Siri AI review: Apple may have finally fixed the assistant in IOS27

AI For Business


Apple has a habit of being late to technology parties and still being the best dressed. It might happen again this fall with the new Siri in iOS 27.

Siri is in a bad place at the moment, but that’s not a bleak view. Ali has ChatGPT pinned to his iPhone’s home screen. I put Gemini in a prime spot for instant access to really useful AI assistants.

These are habits that Apple stands against. But after a few days of testing the first iOS 27 beta and years of using Siri, I don’t use Gemini much anymore. It turns out that Siri’s new intelligence is based on the Gemini model.

One nice update is that Siri AI (as Apple calls it) can index your phone and retrieve details from texts, emails, notes, and calendar events. You now have answers to questions like “When is my next personal training session?” “By when do I have to cancel my hotel reservation to get a refund?” Siri was able to figure out an answer to my rather vague prompt.

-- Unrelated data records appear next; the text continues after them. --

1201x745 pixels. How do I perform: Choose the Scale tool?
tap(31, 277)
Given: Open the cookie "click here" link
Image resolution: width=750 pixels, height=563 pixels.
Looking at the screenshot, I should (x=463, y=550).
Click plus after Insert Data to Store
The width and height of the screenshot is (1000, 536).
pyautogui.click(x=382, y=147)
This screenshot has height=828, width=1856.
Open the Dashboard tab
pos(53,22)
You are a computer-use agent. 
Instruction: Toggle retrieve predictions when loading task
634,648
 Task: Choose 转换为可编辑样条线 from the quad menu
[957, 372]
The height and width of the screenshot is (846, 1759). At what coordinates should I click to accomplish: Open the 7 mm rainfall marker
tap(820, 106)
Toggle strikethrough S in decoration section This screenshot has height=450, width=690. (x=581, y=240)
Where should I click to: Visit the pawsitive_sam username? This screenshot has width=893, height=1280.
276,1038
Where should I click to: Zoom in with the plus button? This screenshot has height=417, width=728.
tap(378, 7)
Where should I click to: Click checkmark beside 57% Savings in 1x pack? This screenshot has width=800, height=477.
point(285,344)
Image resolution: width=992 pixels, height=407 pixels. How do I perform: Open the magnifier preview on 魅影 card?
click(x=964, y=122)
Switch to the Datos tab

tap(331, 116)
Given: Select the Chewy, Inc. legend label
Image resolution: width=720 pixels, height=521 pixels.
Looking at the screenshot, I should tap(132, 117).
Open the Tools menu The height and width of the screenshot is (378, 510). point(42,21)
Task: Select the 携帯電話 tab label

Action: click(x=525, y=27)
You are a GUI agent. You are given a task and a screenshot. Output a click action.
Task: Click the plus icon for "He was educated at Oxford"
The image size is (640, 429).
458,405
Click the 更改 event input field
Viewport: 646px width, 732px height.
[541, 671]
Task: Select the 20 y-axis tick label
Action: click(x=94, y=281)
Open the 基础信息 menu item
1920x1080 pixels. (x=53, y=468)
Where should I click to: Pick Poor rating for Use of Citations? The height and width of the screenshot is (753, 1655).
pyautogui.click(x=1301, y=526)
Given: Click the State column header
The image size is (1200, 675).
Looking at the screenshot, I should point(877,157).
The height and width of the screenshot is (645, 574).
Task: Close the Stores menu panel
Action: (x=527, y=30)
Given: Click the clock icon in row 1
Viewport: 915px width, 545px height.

It’s also convenient to have a dedicated Siri app. I think the response is less flattering and more concise than other LLM responses.

Finally, Siri has successfully pulled out real-world knowledge. While watching the Knicks parade, I showed Siri a photo and made fun of it. I knew exactly what was happening and why. And when you ask, they’ll give you helpful tips for commuting from relevant local news sources.

Siri isn’t great yet. People still sometimes misunderstand my non-American accent (Geminis usually don’t). Also, because Siri needs (and has) access to the Health app, you can’t have Siri answer your activity-related questions.

Of course, this is my first beta experience. But my hunch is that Siri will at least be better than worse when it becomes accessible to the masses this fall.